Implications for mobile payments

The Code of Conduct for the Credit and Debit Card Industry in Canada came into effect in mid-August, 2010. One of the key provisions of the Code, articulated in Policy Element 6, is that “Competing domestic applications from different networks shall not be offered on the same debit card”. Given that Canadian bank cards that currently have Interac’s ubiquitous Interac Direct Payment functionality predominate, it in effect prevents scheme debit applications (MasterCard and Visa debit) from “riding on the Interac rails”. While it would be easy to assume that the term ‘card’, which is not defined in the Code, would refer only to the traditional plastic card (magstripe or chip) that allows debit payments to be effected at a point-of-sale (physical or virtual), there is some confusion as to whether this could also apply to debit applications on mobile phones. In essence, it raises the question as to whether the mobile phone is a card or a wallet. Deeming a mobile phone to be a card would imply that the Code of Conduct also applies to debit payment applications on mobile devices. This would, in turn, prevent any competing debit payment applications from residing on the same phone, similar, for example, to preventing a consumer from having multiple debit cards in their wallet.

At first blush, it would seem absurd to deem that a mobile phone is a card, much as it would be absurd to deem a computer to be a word processor. Mobile phones, especially in the smartphone era, are multi-functional devices capable of executing many different types of applications and functions, from voice communications, to e-mail, to web access, to games, to music, and more recently, to payments. Payment cards, by contrast, are far simpler, and while they may support a number of applications, these are usually focused on payments and cash withdrawal, or some combination of payments/cash withdrawal and loyalty/rewards.

So, where the does the confusion originate? Clearly, there are strong divisions in the Canadian payments industry, and vested interests on different sides of the payments ecosystem could be either advantaged or disadvantaged depending on whether the mobile phone is, for regulatory or legislative purposes, deemed to be a wallet or a card. Lobbying has been aggressive and stentorian. The ‘phone is a card’ lobby appear to have the upper hand. The Payment Card Networks Act makes provision for the phone to be deemed a card, although it does not go so far as to actually specify it as such. It defines a payment card as follows:

“payment card” means a credit or debit card — or any other prescribed device — used to access a credit or debit account on terms specified by the issuer. It does not include a credit card issued for use only with the merchants identified on the card.

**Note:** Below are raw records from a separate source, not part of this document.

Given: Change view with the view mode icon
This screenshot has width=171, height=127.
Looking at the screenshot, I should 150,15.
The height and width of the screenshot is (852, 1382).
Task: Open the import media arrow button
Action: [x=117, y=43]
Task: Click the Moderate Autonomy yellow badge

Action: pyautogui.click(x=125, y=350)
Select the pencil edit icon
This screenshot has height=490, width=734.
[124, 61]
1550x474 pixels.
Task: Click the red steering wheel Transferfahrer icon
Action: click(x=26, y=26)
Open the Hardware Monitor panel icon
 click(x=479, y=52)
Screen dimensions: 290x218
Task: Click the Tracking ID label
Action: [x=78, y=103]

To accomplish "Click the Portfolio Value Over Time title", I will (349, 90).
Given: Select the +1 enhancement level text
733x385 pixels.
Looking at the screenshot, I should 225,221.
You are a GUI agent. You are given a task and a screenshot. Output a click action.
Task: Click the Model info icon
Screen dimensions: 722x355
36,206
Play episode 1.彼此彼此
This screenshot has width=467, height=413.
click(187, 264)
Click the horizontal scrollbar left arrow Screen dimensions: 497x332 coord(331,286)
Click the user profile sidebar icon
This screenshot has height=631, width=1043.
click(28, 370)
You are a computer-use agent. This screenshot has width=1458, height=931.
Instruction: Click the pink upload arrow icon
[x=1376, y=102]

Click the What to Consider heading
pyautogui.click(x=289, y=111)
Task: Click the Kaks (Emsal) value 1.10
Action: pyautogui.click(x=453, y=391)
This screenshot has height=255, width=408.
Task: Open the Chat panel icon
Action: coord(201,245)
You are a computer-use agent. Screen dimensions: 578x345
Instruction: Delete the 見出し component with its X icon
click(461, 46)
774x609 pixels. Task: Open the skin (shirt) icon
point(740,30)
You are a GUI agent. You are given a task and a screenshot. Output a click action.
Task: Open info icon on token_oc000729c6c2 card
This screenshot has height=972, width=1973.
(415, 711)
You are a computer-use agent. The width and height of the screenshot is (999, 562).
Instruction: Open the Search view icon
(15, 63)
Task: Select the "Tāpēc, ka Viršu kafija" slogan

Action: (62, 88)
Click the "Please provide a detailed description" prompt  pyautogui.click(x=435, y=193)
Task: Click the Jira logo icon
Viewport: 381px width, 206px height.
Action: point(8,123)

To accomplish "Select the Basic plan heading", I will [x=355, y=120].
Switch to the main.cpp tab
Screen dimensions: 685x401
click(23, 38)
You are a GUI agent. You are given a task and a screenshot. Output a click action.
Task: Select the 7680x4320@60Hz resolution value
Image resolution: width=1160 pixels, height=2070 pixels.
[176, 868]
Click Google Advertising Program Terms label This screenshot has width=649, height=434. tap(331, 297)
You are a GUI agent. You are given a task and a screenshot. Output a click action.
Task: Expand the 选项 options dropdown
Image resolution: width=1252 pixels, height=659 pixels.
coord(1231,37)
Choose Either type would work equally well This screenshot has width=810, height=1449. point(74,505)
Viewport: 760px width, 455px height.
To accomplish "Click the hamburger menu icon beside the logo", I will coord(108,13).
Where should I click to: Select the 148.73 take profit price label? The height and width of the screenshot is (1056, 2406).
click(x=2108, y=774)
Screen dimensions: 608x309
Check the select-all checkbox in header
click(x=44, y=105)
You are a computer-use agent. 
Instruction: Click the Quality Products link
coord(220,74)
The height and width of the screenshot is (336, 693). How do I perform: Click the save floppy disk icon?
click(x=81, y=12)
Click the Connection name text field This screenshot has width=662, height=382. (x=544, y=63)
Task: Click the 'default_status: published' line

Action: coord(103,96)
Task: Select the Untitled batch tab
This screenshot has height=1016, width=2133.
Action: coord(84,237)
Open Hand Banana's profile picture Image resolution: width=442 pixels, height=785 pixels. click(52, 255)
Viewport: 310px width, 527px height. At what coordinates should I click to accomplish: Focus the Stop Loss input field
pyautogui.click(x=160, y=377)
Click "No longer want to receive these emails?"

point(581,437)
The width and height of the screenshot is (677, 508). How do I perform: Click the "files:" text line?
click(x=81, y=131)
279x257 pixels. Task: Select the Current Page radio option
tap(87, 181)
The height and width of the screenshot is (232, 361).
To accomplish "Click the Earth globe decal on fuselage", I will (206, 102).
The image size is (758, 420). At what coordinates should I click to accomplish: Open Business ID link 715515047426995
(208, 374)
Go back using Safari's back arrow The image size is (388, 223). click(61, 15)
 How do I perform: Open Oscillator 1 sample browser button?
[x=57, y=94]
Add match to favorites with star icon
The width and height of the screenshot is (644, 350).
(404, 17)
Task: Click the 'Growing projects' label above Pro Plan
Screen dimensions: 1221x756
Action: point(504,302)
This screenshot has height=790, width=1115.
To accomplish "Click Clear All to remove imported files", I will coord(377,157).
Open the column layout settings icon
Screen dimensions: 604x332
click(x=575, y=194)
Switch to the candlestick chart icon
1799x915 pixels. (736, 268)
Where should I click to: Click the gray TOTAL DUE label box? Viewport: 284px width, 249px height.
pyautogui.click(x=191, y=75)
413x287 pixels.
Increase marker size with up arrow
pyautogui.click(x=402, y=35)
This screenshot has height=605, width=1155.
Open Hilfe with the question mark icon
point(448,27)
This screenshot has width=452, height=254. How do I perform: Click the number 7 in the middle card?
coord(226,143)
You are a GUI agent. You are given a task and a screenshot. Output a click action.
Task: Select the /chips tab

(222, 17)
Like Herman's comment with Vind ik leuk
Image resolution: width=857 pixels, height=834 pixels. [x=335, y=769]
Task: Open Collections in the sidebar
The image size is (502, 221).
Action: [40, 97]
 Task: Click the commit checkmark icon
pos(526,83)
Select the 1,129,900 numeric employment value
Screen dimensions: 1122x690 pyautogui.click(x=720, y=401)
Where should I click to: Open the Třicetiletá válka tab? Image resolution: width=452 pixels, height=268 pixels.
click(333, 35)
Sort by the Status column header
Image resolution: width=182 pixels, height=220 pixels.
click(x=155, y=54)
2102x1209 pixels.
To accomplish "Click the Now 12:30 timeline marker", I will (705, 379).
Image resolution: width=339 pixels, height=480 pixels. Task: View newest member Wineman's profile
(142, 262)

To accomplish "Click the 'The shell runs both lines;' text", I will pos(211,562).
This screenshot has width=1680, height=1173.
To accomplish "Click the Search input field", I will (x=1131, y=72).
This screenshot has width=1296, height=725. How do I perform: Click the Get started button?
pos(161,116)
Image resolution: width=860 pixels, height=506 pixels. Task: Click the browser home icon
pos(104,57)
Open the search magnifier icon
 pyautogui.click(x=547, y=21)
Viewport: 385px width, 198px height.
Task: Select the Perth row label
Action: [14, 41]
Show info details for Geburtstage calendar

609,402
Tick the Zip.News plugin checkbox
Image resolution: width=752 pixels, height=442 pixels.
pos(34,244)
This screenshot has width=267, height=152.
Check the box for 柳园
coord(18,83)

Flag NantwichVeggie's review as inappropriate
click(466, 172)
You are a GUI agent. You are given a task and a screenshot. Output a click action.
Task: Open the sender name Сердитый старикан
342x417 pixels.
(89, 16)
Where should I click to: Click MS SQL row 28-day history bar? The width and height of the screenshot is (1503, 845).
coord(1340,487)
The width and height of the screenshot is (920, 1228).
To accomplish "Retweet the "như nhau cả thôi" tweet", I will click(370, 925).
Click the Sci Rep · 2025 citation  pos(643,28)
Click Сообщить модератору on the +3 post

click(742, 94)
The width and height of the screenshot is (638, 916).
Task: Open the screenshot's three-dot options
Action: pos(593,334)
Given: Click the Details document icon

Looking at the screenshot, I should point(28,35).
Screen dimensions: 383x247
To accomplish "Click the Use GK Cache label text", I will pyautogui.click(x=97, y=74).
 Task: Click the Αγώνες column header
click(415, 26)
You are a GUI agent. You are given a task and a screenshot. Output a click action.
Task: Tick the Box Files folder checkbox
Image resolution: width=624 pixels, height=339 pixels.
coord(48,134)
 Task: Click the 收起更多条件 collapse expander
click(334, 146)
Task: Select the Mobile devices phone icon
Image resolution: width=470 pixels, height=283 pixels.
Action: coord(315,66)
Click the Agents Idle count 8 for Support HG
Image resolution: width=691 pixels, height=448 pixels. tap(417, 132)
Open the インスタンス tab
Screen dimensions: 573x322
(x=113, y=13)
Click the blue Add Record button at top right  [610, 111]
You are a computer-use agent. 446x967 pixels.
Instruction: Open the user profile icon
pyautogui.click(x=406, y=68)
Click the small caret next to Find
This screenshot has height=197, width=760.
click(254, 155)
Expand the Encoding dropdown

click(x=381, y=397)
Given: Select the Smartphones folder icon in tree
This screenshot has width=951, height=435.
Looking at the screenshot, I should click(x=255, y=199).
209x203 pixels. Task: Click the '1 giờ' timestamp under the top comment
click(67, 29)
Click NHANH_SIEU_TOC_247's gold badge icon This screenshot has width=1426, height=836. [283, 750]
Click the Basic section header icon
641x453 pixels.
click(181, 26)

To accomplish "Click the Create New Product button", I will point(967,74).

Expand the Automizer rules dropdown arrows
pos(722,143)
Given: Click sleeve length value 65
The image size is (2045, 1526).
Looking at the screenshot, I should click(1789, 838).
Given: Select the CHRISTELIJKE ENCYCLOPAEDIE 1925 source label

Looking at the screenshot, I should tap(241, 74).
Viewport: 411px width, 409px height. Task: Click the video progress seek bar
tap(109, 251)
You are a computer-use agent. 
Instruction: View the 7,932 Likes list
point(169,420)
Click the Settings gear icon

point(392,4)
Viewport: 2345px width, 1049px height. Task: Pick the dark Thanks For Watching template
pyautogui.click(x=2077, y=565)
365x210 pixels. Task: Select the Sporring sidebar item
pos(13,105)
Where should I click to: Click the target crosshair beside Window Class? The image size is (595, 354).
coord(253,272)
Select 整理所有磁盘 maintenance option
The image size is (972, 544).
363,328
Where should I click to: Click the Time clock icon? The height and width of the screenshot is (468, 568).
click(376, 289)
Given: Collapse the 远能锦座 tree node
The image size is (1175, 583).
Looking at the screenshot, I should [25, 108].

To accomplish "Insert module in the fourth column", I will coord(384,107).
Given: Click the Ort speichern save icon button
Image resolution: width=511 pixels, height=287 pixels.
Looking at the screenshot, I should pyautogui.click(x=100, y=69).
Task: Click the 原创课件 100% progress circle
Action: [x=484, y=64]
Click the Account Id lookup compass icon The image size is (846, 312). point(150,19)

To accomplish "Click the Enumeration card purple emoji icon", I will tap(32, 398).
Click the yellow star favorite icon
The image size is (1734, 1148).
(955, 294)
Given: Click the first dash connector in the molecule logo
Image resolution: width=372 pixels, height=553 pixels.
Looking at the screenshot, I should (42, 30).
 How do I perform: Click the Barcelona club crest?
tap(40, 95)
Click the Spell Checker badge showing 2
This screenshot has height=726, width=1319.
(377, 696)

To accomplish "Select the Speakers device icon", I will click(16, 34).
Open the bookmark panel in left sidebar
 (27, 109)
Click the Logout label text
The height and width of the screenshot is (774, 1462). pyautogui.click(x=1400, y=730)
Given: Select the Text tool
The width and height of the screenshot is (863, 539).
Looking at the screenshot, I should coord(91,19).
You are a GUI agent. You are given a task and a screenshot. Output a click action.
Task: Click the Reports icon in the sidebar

The addition of the qualifier “or any other prescribed device” opens the door for regulators to deem any device used for debit or credit payments, including mobile phones, to be a card.

The implications of this for mobile debit payments are significant. Consumers would be unwilling to have multiple phones simply to be able to use different domestic debit payment applications on their phones. It would force selection of one scheme over another, and hence limit consumer choice at a transactional level. The first debit payment application on the mobile phone would have an advantage over others because it would have to be deleted in order to install a competing application. It would reduce competition in the domestic debit payments space, and it would almost certainly lead to a lower adoption rate. Enforcement would be impossible. Furthermore, it would by no means represent technologically neutral regulation. It would be difficult to uncover a grain of sanity in such a decision, should it ever be made.


Top Ten Developments in the Canadian Payments Industry in 2010

Over the past year the Canadian payments environment has undergone a period of dramatic change. Competition has intensified across most major segments of the industry, EMV migration has gained traction, technological innovation has resulted in new payment mechanisms being developed and rolled out, and regulatory scrutiny of the industry has increased. Here is our assessment of the top ten developments in the Canadian Payments Industry in 2010.

  1. Establishment of a ‘Voluntary’ Code of Conduct for the Credit and Debit Card Industry in Canada
    The final form of the voluntary Code of Conduct was tabled by the Minister of Finance, Jim Flaherty, on May 18, 2010, after more than a year of intense lobbying by the retail sector and other key players in the Canadian payments ecosystem. The major financial institutions involved in the Canadian payments industry were quick to publicly adopt the voluntary code for fear of it becoming compulsory, and to head off the possibility of more stringent direct regulation. Provision 6 of the Code prevents co-resident competing applications on the same debit card. One of the most important impacts of the Code has been to delay the entry and rollout of scheme debit (Visa and MasterCard) into the Canadian market, thereby giving Interac an extended period of monopoly protection.  The Code of Conduct came into effect in mid-August, 2010. It applies to payment card networks (i.e. credit and debit card networks), card issuers and acquirers.  The Financial Consumer Agency of Canada (FCAC) has responsibility for overseeing compliance with the Code.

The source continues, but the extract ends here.